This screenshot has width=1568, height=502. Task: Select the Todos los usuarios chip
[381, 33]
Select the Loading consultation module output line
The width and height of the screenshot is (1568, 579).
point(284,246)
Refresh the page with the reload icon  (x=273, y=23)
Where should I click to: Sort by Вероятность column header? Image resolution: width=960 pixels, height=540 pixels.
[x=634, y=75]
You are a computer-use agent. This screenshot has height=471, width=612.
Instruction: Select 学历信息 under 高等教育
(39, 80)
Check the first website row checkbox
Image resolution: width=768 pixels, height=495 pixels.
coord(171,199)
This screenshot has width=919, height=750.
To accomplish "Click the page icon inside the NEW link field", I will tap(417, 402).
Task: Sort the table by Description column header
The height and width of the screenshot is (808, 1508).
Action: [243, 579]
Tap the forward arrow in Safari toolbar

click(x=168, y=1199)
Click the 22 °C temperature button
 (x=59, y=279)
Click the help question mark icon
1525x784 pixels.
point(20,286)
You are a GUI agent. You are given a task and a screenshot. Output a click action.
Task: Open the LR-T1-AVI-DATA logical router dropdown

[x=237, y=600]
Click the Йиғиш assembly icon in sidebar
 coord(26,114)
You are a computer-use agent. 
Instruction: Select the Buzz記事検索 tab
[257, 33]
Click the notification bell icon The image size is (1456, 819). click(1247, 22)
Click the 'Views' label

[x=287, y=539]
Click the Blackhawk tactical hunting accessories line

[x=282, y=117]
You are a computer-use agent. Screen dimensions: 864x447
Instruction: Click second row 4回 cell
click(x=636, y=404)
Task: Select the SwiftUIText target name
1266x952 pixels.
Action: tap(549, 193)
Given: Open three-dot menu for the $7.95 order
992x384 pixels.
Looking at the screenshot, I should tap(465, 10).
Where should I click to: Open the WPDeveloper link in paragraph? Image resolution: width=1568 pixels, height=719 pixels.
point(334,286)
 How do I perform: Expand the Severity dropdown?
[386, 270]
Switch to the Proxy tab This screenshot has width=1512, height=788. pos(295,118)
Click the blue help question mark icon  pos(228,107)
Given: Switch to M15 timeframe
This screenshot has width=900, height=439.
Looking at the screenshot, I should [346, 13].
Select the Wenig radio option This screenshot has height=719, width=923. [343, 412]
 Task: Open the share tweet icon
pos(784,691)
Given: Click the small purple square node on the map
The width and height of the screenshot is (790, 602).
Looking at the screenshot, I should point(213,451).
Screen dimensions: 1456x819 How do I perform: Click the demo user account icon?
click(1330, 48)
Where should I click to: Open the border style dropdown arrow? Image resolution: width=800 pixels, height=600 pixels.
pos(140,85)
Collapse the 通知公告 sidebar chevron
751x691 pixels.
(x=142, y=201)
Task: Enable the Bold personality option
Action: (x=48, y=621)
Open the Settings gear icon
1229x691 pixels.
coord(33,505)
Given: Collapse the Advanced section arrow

-.-.-

*To do*
Write the listing out again in full, exactly as it stands above.

*Finished task*
This screenshot has width=1568, height=502. Task: Select the Todos los usuarios chip
[381, 33]
Select the Loading consultation module output line
The width and height of the screenshot is (1568, 579).
point(284,246)
Refresh the page with the reload icon  (x=273, y=23)
Where should I click to: Sort by Вероятность column header? Image resolution: width=960 pixels, height=540 pixels.
[x=634, y=75]
You are a computer-use agent. This screenshot has height=471, width=612.
Instruction: Select 学历信息 under 高等教育
(39, 80)
Check the first website row checkbox
Image resolution: width=768 pixels, height=495 pixels.
coord(171,199)
This screenshot has width=919, height=750.
To accomplish "Click the page icon inside the NEW link field", I will tap(417, 402).
Task: Sort the table by Description column header
The height and width of the screenshot is (808, 1508).
Action: [243, 579]
Tap the forward arrow in Safari toolbar

click(x=168, y=1199)
Click the 22 °C temperature button
 (x=59, y=279)
Click the help question mark icon
1525x784 pixels.
point(20,286)
You are a GUI agent. You are given a task and a screenshot. Output a click action.
Task: Open the LR-T1-AVI-DATA logical router dropdown

[x=237, y=600]
Click the Йиғиш assembly icon in sidebar
 coord(26,114)
You are a computer-use agent. 
Instruction: Select the Buzz記事検索 tab
[257, 33]
Click the notification bell icon The image size is (1456, 819). click(1247, 22)
Click the 'Views' label

[x=287, y=539]
Click the Blackhawk tactical hunting accessories line

[x=282, y=117]
You are a computer-use agent. Screen dimensions: 864x447
Instruction: Click second row 4回 cell
click(x=636, y=404)
Task: Select the SwiftUIText target name
1266x952 pixels.
Action: tap(549, 193)
Given: Open three-dot menu for the $7.95 order
992x384 pixels.
Looking at the screenshot, I should tap(465, 10).
Where should I click to: Open the WPDeveloper link in paragraph? Image resolution: width=1568 pixels, height=719 pixels.
point(334,286)
 How do I perform: Expand the Severity dropdown?
[386, 270]
Switch to the Proxy tab This screenshot has width=1512, height=788. pos(295,118)
Click the blue help question mark icon  pos(228,107)
Given: Switch to M15 timeframe
This screenshot has width=900, height=439.
Looking at the screenshot, I should [346, 13].
Select the Wenig radio option This screenshot has height=719, width=923. [343, 412]
 Task: Open the share tweet icon
pos(784,691)
Given: Click the small purple square node on the map
The width and height of the screenshot is (790, 602).
Looking at the screenshot, I should point(213,451).
Screen dimensions: 1456x819 How do I perform: Click the demo user account icon?
click(1330, 48)
Where should I click to: Open the border style dropdown arrow? Image resolution: width=800 pixels, height=600 pixels.
pos(140,85)
Collapse the 通知公告 sidebar chevron
751x691 pixels.
(x=142, y=201)
Task: Enable the Bold personality option
Action: (x=48, y=621)
Open the Settings gear icon
1229x691 pixels.
coord(33,505)
Given: Collapse the Advanced section arrow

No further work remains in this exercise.